**WHAT IS EXPECTED:**
Quote the listing below in its entirety.

**RECORDS TO USE:**
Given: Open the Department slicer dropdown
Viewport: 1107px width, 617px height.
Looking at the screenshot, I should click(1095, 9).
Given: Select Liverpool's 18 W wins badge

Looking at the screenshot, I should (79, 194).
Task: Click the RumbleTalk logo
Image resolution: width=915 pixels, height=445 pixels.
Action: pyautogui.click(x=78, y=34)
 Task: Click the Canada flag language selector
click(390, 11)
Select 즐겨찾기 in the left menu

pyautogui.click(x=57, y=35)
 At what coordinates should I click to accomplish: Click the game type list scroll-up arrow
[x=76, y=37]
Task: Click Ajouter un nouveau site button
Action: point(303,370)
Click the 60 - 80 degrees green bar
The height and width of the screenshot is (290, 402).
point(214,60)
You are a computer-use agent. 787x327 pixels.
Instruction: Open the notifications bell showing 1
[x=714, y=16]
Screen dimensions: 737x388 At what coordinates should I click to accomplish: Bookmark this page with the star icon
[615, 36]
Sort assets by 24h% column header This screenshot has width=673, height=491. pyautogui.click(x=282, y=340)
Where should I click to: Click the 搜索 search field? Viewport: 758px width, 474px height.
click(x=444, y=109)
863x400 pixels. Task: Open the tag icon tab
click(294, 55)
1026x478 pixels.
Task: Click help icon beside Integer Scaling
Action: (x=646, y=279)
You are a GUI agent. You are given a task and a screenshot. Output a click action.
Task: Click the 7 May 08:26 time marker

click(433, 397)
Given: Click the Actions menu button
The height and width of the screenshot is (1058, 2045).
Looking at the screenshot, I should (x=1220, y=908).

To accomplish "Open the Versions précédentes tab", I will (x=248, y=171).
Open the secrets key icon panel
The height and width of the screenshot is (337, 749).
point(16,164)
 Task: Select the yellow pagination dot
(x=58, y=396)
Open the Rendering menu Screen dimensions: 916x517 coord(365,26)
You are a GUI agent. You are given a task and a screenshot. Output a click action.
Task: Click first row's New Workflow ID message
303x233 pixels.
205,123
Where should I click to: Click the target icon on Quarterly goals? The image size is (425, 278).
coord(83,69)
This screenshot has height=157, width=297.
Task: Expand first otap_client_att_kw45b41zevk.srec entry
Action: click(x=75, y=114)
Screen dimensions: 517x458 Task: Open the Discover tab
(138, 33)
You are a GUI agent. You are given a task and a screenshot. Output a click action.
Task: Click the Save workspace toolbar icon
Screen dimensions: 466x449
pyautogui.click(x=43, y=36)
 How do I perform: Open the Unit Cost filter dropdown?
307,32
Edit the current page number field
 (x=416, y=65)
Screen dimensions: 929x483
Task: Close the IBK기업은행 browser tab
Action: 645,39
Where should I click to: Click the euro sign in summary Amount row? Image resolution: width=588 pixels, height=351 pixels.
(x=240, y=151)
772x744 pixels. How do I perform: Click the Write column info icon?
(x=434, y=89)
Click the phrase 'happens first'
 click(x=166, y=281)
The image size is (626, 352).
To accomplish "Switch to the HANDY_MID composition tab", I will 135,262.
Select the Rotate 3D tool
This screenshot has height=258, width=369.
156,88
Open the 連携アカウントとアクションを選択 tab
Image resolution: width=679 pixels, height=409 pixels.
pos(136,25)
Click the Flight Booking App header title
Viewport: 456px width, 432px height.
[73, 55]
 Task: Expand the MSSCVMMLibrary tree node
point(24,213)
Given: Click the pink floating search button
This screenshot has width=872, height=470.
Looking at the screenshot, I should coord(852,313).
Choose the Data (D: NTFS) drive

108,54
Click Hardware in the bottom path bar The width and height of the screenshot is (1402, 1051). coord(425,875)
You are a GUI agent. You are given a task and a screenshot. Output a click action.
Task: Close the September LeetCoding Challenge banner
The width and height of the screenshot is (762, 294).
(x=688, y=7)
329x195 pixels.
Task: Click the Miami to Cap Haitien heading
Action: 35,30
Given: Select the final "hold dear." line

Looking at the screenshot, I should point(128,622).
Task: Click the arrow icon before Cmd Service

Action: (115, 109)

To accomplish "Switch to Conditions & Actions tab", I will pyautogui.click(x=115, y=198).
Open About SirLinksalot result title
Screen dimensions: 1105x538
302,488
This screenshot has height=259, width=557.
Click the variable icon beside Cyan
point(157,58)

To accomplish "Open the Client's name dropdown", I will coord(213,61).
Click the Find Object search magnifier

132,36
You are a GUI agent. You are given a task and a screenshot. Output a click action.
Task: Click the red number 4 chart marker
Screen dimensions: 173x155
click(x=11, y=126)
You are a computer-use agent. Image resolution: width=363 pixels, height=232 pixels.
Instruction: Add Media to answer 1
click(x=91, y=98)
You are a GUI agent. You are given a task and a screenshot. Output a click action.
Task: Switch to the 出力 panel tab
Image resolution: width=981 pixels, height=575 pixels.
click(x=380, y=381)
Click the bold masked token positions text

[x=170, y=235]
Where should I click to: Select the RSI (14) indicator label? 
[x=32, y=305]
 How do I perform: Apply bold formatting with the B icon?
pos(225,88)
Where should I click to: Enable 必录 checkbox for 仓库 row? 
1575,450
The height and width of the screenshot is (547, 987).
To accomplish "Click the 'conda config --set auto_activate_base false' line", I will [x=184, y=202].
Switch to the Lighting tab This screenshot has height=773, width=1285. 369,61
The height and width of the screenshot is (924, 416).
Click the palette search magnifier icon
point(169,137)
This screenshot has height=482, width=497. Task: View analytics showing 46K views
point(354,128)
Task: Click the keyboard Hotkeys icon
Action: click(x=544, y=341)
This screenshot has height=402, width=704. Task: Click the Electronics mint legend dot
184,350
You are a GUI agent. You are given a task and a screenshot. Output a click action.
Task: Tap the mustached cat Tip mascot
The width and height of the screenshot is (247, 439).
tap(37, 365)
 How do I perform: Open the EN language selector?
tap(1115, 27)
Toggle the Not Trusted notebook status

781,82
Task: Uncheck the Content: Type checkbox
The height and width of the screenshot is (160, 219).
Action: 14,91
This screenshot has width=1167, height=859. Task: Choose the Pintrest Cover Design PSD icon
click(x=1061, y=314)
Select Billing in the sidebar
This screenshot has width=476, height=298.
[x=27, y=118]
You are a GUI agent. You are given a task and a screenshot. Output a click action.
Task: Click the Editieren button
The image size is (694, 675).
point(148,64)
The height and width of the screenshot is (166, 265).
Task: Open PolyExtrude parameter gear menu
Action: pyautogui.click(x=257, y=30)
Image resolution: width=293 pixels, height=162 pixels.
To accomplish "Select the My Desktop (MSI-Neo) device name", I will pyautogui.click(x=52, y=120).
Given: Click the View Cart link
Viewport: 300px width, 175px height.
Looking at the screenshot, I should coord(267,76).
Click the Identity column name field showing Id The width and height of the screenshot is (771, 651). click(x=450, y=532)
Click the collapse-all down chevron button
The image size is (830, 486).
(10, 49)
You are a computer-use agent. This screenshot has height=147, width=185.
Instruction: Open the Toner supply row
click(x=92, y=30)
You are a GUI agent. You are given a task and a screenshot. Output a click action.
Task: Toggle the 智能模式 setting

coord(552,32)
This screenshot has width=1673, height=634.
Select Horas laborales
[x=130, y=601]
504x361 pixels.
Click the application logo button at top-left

**RESPONSE TO THE EXERCISE:**
Given: Open the Department slicer dropdown
Viewport: 1107px width, 617px height.
Looking at the screenshot, I should click(1095, 9).
Given: Select Liverpool's 18 W wins badge

Looking at the screenshot, I should (79, 194).
Task: Click the RumbleTalk logo
Image resolution: width=915 pixels, height=445 pixels.
Action: pyautogui.click(x=78, y=34)
 Task: Click the Canada flag language selector
click(390, 11)
Select 즐겨찾기 in the left menu

pyautogui.click(x=57, y=35)
 At what coordinates should I click to accomplish: Click the game type list scroll-up arrow
[x=76, y=37]
Task: Click Ajouter un nouveau site button
Action: point(303,370)
Click the 60 - 80 degrees green bar
The height and width of the screenshot is (290, 402).
point(214,60)
You are a computer-use agent. 787x327 pixels.
Instruction: Open the notifications bell showing 1
[x=714, y=16]
Screen dimensions: 737x388 At what coordinates should I click to accomplish: Bookmark this page with the star icon
[615, 36]
Sort assets by 24h% column header This screenshot has width=673, height=491. pyautogui.click(x=282, y=340)
Where should I click to: Click the 搜索 search field? Viewport: 758px width, 474px height.
click(x=444, y=109)
863x400 pixels. Task: Open the tag icon tab
click(294, 55)
1026x478 pixels.
Task: Click help icon beside Integer Scaling
Action: (x=646, y=279)
You are a GUI agent. You are given a task and a screenshot. Output a click action.
Task: Click the 7 May 08:26 time marker

click(433, 397)
Given: Click the Actions menu button
The height and width of the screenshot is (1058, 2045).
Looking at the screenshot, I should (x=1220, y=908).

To accomplish "Open the Versions précédentes tab", I will (x=248, y=171).
Open the secrets key icon panel
The height and width of the screenshot is (337, 749).
point(16,164)
 Task: Select the yellow pagination dot
(x=58, y=396)
Open the Rendering menu Screen dimensions: 916x517 coord(365,26)
You are a GUI agent. You are given a task and a screenshot. Output a click action.
Task: Click first row's New Workflow ID message
303x233 pixels.
205,123
Where should I click to: Click the target icon on Quarterly goals? The image size is (425, 278).
coord(83,69)
This screenshot has height=157, width=297.
Task: Expand first otap_client_att_kw45b41zevk.srec entry
Action: click(x=75, y=114)
Screen dimensions: 517x458 Task: Open the Discover tab
(138, 33)
You are a GUI agent. You are given a task and a screenshot. Output a click action.
Task: Click the Save workspace toolbar icon
Screen dimensions: 466x449
pyautogui.click(x=43, y=36)
 How do I perform: Open the Unit Cost filter dropdown?
307,32
Edit the current page number field
 (x=416, y=65)
Screen dimensions: 929x483
Task: Close the IBK기업은행 browser tab
Action: 645,39
Where should I click to: Click the euro sign in summary Amount row? Image resolution: width=588 pixels, height=351 pixels.
(x=240, y=151)
772x744 pixels. How do I perform: Click the Write column info icon?
(x=434, y=89)
Click the phrase 'happens first'
 click(x=166, y=281)
The image size is (626, 352).
To accomplish "Switch to the HANDY_MID composition tab", I will 135,262.
Select the Rotate 3D tool
This screenshot has height=258, width=369.
156,88
Open the 連携アカウントとアクションを選択 tab
Image resolution: width=679 pixels, height=409 pixels.
pos(136,25)
Click the Flight Booking App header title
Viewport: 456px width, 432px height.
[73, 55]
 Task: Expand the MSSCVMMLibrary tree node
point(24,213)
Given: Click the pink floating search button
This screenshot has width=872, height=470.
Looking at the screenshot, I should coord(852,313).
Choose the Data (D: NTFS) drive

108,54
Click Hardware in the bottom path bar The width and height of the screenshot is (1402, 1051). coord(425,875)
You are a GUI agent. You are given a task and a screenshot. Output a click action.
Task: Close the September LeetCoding Challenge banner
The width and height of the screenshot is (762, 294).
(x=688, y=7)
329x195 pixels.
Task: Click the Miami to Cap Haitien heading
Action: 35,30
Given: Select the final "hold dear." line

Looking at the screenshot, I should point(128,622).
Task: Click the arrow icon before Cmd Service

Action: (115, 109)

To accomplish "Switch to Conditions & Actions tab", I will pyautogui.click(x=115, y=198).
Open About SirLinksalot result title
Screen dimensions: 1105x538
302,488
This screenshot has height=259, width=557.
Click the variable icon beside Cyan
point(157,58)

To accomplish "Open the Client's name dropdown", I will coord(213,61).
Click the Find Object search magnifier

132,36
You are a GUI agent. You are given a task and a screenshot. Output a click action.
Task: Click the red number 4 chart marker
Screen dimensions: 173x155
click(x=11, y=126)
You are a computer-use agent. Image resolution: width=363 pixels, height=232 pixels.
Instruction: Add Media to answer 1
click(x=91, y=98)
You are a GUI agent. You are given a task and a screenshot. Output a click action.
Task: Switch to the 出力 panel tab
Image resolution: width=981 pixels, height=575 pixels.
click(x=380, y=381)
Click the bold masked token positions text

[x=170, y=235]
Where should I click to: Select the RSI (14) indicator label? 
[x=32, y=305]
 How do I perform: Apply bold formatting with the B icon?
pos(225,88)
Where should I click to: Enable 必录 checkbox for 仓库 row? 
1575,450
The height and width of the screenshot is (547, 987).
To accomplish "Click the 'conda config --set auto_activate_base false' line", I will [x=184, y=202].
Switch to the Lighting tab This screenshot has height=773, width=1285. 369,61
The height and width of the screenshot is (924, 416).
Click the palette search magnifier icon
point(169,137)
This screenshot has height=482, width=497. Task: View analytics showing 46K views
point(354,128)
Task: Click the keyboard Hotkeys icon
Action: click(x=544, y=341)
This screenshot has height=402, width=704. Task: Click the Electronics mint legend dot
184,350
You are a GUI agent. You are given a task and a screenshot. Output a click action.
Task: Tap the mustached cat Tip mascot
The width and height of the screenshot is (247, 439).
tap(37, 365)
 How do I perform: Open the EN language selector?
tap(1115, 27)
Toggle the Not Trusted notebook status

781,82
Task: Uncheck the Content: Type checkbox
The height and width of the screenshot is (160, 219).
Action: 14,91
This screenshot has width=1167, height=859. Task: Choose the Pintrest Cover Design PSD icon
click(x=1061, y=314)
Select Billing in the sidebar
This screenshot has width=476, height=298.
[x=27, y=118]
You are a GUI agent. You are given a task and a screenshot. Output a click action.
Task: Click the Editieren button
The image size is (694, 675).
point(148,64)
The height and width of the screenshot is (166, 265).
Task: Open PolyExtrude parameter gear menu
Action: pyautogui.click(x=257, y=30)
Image resolution: width=293 pixels, height=162 pixels.
To accomplish "Select the My Desktop (MSI-Neo) device name", I will pyautogui.click(x=52, y=120).
Given: Click the View Cart link
Viewport: 300px width, 175px height.
Looking at the screenshot, I should coord(267,76).
Click the Identity column name field showing Id The width and height of the screenshot is (771, 651). click(x=450, y=532)
Click the collapse-all down chevron button
The image size is (830, 486).
(10, 49)
You are a computer-use agent. This screenshot has height=147, width=185.
Instruction: Open the Toner supply row
click(x=92, y=30)
You are a GUI agent. You are given a task and a screenshot. Output a click action.
Task: Toggle the 智能模式 setting

coord(552,32)
This screenshot has width=1673, height=634.
Select Horas laborales
[x=130, y=601]
504x361 pixels.
Click the application logo button at top-left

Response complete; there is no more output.